Islam sangat memperhatikan masalah adab-adab bertetangga tersebut. Dalam sebuah riwayat, Rasulullah mengingatkan Fatimah dengan keras agar segera memberikan tetangga mereka apa yang menjadi hak-hak mereka. Kisahnya berawal ketika Rasulullah saw pulang dari bepergian. Beberapa meter menjelang rumahnya, Rasulullah saw mencium aroma gulai kambing yang terbit dari rumah beliau. Rasul segera bergegas menuju ke rumahnya dan menemui Fatimah yang ternyata memang sedang memasak gulai kambing. Spontan Rasulullah saw memerintahkan putri tercinta beliau untuk memperbanyak kuah gulai yang sedang dimasaknya. 

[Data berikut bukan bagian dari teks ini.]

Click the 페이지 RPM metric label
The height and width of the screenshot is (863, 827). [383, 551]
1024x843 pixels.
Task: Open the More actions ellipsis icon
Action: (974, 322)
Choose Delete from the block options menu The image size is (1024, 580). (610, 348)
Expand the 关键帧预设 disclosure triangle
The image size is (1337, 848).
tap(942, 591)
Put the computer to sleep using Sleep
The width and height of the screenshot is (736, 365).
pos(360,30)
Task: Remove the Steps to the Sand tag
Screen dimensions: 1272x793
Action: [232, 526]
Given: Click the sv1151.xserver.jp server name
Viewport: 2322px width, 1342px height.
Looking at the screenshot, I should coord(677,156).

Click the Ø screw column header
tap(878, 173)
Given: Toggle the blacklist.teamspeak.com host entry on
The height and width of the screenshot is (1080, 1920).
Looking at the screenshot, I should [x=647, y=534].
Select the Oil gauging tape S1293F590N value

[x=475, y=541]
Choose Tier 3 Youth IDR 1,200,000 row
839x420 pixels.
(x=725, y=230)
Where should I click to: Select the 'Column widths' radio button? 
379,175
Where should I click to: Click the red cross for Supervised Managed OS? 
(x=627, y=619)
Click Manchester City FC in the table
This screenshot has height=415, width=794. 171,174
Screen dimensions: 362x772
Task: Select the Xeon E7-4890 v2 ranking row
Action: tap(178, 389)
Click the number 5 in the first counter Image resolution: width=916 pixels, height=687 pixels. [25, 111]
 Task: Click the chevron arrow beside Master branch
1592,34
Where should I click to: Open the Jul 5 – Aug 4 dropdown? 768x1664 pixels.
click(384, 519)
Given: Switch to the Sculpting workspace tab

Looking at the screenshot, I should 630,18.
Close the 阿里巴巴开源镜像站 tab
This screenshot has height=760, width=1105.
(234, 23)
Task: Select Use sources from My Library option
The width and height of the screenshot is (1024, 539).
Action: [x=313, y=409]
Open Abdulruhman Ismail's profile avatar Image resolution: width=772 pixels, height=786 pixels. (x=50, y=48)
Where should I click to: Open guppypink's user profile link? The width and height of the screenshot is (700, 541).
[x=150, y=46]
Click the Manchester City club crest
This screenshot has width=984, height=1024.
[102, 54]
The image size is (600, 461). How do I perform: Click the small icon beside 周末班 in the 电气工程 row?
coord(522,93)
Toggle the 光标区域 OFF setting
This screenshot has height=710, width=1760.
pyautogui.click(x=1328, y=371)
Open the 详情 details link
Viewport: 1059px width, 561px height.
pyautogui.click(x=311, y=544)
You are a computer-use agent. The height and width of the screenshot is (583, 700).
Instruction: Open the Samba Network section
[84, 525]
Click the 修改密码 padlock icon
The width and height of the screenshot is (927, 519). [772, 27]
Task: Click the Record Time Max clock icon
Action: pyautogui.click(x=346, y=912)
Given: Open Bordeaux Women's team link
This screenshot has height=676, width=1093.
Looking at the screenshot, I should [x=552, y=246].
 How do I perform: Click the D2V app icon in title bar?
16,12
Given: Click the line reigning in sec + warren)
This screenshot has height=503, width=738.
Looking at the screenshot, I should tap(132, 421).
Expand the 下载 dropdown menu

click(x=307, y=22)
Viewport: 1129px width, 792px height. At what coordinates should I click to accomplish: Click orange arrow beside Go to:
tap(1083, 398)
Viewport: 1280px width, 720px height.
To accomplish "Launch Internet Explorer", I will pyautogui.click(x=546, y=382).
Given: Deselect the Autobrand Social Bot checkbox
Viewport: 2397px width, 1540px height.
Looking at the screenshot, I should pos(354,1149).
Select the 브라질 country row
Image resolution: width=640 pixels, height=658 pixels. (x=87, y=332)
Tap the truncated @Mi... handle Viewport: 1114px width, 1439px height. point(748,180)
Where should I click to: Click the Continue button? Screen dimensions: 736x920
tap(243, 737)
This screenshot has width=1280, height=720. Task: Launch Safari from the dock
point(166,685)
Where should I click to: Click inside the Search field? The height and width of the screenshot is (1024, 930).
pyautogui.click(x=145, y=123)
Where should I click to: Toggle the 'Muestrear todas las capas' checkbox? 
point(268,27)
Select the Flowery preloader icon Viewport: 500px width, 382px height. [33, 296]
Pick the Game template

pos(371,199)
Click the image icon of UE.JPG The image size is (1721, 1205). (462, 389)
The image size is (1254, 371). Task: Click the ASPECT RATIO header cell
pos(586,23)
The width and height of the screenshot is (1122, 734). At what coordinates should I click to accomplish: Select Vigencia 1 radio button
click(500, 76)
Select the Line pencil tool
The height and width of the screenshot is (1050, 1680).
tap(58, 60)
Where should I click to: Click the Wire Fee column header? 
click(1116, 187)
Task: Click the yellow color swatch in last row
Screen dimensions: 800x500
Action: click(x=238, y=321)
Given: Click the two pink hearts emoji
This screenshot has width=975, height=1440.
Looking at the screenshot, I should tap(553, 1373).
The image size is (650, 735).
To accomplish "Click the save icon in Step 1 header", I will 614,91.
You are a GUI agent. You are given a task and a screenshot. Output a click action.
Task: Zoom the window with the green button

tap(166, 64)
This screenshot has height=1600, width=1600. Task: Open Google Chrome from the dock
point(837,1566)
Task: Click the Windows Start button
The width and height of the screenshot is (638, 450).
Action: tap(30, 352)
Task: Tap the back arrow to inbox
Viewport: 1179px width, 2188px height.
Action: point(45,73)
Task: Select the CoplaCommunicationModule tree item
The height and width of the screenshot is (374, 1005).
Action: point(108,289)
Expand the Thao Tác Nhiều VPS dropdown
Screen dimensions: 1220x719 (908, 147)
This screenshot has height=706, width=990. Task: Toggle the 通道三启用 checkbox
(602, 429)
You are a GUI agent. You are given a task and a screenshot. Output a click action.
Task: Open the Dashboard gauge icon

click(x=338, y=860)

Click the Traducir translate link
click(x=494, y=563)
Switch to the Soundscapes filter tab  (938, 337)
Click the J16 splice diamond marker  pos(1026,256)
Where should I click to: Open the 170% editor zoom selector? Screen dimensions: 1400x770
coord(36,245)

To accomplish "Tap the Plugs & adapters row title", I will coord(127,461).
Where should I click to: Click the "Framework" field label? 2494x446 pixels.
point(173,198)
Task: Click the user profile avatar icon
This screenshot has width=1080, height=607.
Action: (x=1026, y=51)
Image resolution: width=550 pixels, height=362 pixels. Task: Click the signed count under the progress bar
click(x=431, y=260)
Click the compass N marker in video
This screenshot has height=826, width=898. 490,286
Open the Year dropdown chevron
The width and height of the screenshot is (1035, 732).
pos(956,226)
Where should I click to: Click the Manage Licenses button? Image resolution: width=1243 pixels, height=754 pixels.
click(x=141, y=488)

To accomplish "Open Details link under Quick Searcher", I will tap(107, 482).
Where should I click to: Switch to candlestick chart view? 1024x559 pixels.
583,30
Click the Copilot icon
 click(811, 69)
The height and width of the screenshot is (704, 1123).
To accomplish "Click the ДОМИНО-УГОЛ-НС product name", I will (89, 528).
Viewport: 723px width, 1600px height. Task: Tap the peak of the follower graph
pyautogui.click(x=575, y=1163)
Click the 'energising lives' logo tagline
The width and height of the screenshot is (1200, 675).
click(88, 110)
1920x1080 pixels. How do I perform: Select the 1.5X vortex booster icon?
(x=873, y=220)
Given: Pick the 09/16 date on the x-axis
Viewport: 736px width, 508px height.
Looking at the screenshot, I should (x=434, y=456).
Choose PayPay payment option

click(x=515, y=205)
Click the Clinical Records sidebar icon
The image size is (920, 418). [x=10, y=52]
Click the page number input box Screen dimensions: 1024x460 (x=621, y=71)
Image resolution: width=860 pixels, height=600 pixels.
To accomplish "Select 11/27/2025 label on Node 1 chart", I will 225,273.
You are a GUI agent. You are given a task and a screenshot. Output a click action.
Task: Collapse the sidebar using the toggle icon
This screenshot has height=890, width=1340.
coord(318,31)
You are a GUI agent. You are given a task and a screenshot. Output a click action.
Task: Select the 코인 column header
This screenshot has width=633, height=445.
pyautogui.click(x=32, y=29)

"Wahai Fatimah, perbanyak kuahnya, dan bagi-bagikanlah kepada tetangga-tetangga kita. Sebab aku telah mencium gulai masakanmu sebelum langkahku sampai ke rumah," ujar beliau pada putrinya. 

Dari kisah di atas bisa kita ambil kesimpulan, bahwa penghormatan kepada tetangga dan sekaligus menjadi hak mereka adalah, membagi-bagikan makanan jika tetangga kita telah mengetahui, mendengar, atau mencium aroma makanan yang kita miliki. Ini merupakan salah satu bentuk kepedulian sosial yang diperintahkan Islam kepada kita. Islam memerintahkan kepada kita untuk senantiasa mempertajam sense of social kita.

Ibroh (pelajaran) dari kisah di atas sekali lagi menegaskan, betapa Islam mengajarkan kita untuk senantiasa membiasakan diri merasakan kesenangan dan kesulitan bersama-sama dengan masyarakat kita. Artinya Islam sangat melarang kita hidup egois, serakah, dan individualistik. 

Dalam pesan yang lain, Rasulullah saw mengatakan; "Barangsiapa yang beriman kepada Allah dan hari akhir, hendaklah dia menghormati tetangganya.” 

Peduli kepada tetangga, memang bukan perkara ringan. Ia merupakan tonggak keimanan seseorang pada Allah dan hari akhir. Dengan kata lain, lurusnya iman seseorang memang sangat ditentukan sejauh mana penghormatan orang itu pada tetangganya. 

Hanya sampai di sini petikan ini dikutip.